WHAT TO WORK ON ::
Say how many of the lines below hold "agent", writing the number and nothing more.

Segment Open

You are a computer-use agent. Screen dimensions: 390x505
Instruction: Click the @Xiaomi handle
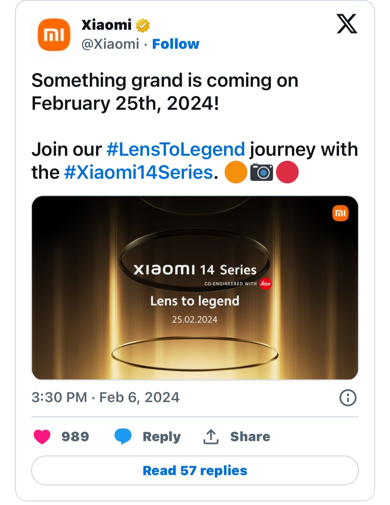(x=110, y=44)
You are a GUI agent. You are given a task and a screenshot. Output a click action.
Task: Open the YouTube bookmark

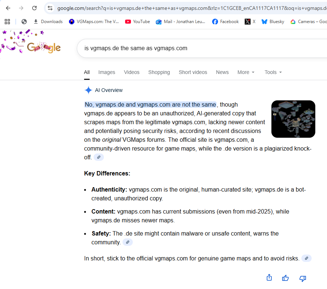(x=138, y=22)
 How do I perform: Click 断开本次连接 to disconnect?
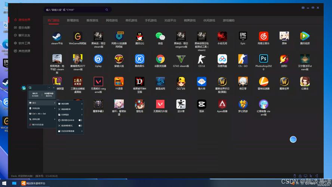(38, 125)
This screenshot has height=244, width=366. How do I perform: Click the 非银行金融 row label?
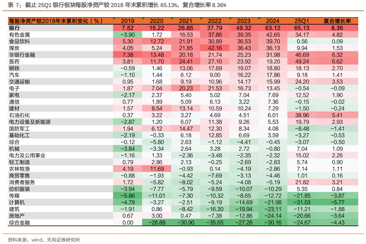22,55
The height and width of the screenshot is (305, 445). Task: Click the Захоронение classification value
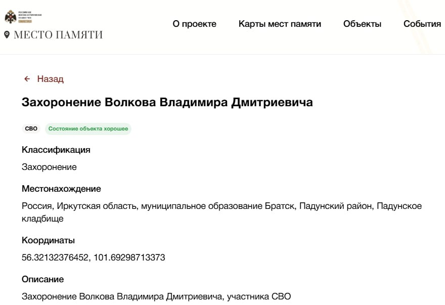pyautogui.click(x=49, y=167)
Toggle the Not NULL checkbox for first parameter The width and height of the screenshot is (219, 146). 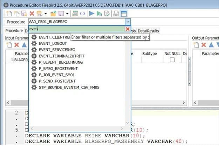click(172, 60)
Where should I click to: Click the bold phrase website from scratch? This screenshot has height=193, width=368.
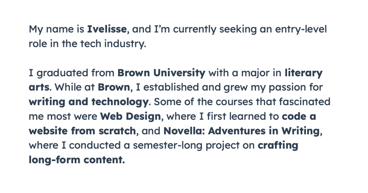tap(82, 131)
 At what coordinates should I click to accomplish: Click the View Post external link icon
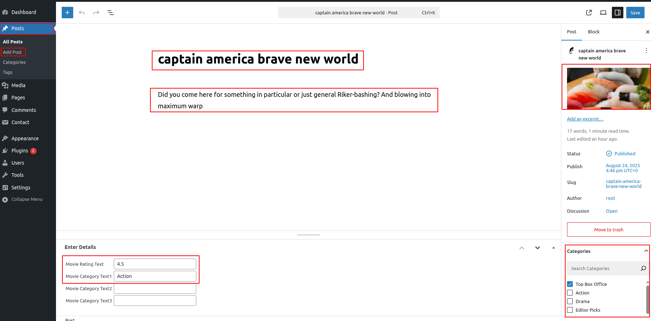click(x=589, y=13)

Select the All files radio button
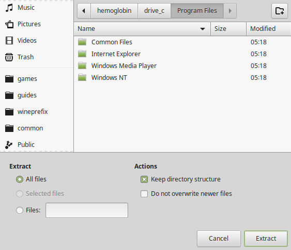point(20,179)
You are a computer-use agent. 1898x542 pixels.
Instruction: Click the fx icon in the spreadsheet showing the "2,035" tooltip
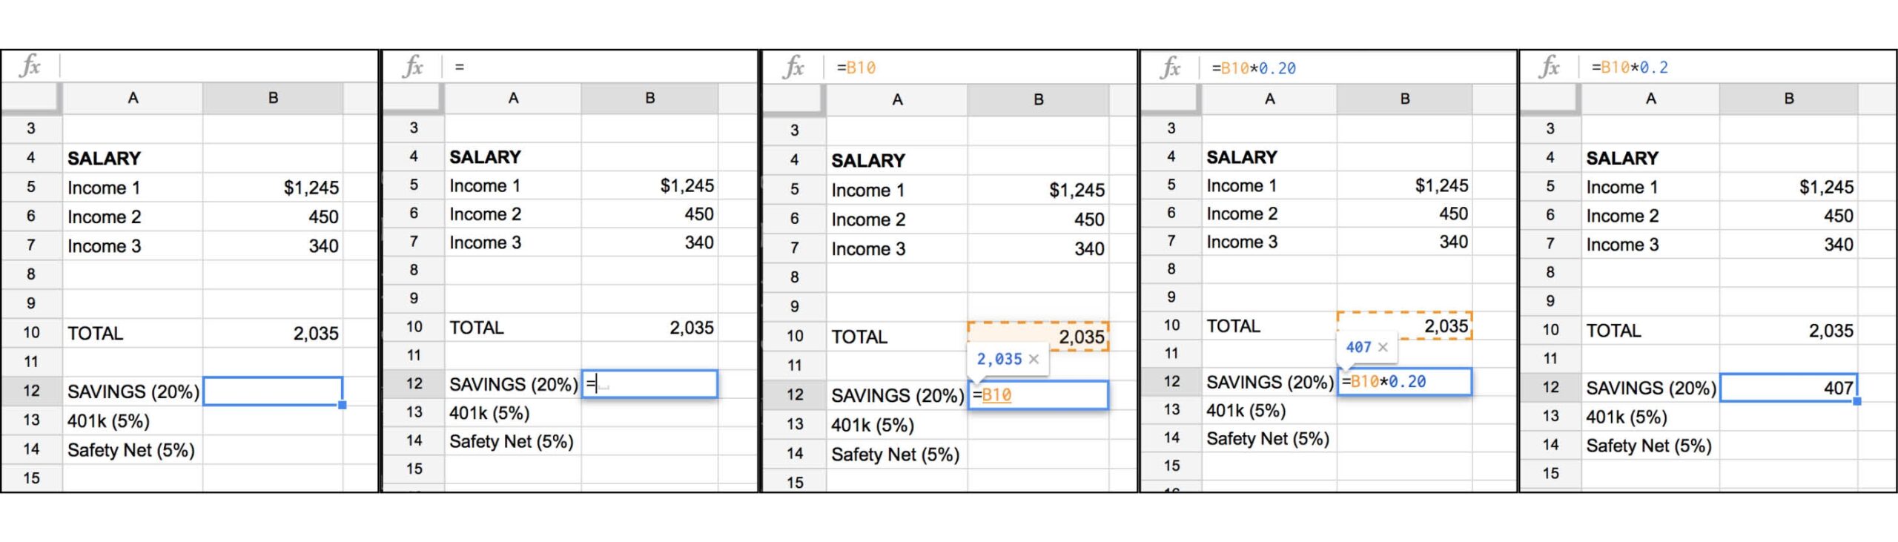[793, 67]
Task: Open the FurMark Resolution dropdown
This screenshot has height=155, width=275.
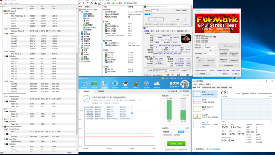Action: (x=210, y=47)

Segment Closed

SOLUTION TO THE EXERCISE ::
3